§ **Short problem**
How many lines in the rows below contain the string "button"? Reply with the number alone.

§ **Record list**
########

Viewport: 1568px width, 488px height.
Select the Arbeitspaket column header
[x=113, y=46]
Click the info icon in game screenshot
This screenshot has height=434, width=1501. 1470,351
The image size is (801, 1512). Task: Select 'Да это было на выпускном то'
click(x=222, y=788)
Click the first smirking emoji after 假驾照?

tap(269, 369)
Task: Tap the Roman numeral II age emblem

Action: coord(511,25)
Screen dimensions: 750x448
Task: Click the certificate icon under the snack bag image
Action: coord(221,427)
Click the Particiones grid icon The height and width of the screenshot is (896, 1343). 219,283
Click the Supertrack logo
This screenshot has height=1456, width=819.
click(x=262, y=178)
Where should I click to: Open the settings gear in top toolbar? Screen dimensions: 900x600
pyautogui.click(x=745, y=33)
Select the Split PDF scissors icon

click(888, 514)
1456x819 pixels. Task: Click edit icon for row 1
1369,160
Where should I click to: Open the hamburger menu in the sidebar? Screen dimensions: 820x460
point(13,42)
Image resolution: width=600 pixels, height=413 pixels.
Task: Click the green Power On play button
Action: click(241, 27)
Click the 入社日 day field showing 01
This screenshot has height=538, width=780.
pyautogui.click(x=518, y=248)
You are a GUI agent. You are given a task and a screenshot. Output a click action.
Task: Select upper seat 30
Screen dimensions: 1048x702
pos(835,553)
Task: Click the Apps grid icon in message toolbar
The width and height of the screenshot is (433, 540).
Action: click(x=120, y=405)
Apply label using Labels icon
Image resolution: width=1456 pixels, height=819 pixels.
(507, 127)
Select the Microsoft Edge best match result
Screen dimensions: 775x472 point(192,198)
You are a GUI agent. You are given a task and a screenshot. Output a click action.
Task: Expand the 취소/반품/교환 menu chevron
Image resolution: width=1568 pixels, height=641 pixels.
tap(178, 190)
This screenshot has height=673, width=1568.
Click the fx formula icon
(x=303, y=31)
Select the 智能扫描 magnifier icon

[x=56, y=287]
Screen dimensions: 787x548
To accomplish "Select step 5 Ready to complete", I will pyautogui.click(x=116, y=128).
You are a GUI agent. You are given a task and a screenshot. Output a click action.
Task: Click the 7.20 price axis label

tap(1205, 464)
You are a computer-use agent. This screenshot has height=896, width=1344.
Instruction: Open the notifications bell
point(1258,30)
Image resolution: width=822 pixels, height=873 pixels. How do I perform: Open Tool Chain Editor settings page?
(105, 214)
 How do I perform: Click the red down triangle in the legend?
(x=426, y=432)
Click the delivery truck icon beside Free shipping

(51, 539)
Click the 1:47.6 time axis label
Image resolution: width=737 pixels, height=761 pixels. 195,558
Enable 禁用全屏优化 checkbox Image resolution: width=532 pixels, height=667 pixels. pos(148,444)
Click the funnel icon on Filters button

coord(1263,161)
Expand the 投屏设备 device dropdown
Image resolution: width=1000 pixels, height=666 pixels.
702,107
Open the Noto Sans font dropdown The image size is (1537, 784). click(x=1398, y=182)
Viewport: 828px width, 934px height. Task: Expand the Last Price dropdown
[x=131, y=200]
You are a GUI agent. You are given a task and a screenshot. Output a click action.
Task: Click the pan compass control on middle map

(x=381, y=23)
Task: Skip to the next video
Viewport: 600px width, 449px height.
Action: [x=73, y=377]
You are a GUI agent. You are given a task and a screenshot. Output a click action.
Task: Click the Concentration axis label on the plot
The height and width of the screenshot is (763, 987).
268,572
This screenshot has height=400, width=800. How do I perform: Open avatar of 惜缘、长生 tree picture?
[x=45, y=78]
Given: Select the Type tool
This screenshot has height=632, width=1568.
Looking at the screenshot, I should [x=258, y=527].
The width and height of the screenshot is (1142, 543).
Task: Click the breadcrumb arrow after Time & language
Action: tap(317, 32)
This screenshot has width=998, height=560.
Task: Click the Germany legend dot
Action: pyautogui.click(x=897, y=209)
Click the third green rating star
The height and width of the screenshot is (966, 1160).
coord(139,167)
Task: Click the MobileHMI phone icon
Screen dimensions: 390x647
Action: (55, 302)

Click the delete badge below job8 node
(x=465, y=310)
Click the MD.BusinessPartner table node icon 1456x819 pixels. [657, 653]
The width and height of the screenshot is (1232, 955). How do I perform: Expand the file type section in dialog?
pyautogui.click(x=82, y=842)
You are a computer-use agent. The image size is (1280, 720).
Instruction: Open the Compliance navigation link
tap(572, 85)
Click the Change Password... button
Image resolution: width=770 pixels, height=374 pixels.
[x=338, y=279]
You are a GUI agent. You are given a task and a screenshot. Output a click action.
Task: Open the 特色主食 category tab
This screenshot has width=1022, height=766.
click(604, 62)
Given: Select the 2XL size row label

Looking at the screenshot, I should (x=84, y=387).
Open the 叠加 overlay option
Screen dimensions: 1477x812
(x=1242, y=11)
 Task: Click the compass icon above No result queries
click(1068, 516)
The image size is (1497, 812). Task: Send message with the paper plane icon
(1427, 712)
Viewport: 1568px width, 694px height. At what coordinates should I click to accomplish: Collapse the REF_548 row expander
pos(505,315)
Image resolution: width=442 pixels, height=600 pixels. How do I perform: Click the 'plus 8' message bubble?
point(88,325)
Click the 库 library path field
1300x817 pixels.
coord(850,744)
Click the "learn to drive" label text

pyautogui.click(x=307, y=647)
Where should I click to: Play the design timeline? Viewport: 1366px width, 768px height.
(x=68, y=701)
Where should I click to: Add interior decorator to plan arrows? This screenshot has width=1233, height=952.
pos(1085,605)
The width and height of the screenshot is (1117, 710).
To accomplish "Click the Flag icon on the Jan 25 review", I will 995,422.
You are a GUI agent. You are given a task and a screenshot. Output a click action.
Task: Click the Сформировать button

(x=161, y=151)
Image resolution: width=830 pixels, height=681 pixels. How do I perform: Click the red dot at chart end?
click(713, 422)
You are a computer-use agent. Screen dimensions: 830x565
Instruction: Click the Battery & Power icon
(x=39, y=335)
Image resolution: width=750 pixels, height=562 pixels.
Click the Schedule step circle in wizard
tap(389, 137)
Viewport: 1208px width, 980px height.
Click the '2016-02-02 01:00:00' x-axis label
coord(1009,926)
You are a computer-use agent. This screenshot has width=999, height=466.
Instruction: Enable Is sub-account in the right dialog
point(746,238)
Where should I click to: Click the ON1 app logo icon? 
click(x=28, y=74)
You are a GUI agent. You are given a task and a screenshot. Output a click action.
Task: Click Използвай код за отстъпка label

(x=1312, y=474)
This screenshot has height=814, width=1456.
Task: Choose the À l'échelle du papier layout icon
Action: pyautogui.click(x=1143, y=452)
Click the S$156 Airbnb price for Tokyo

########

§ **The reply**
4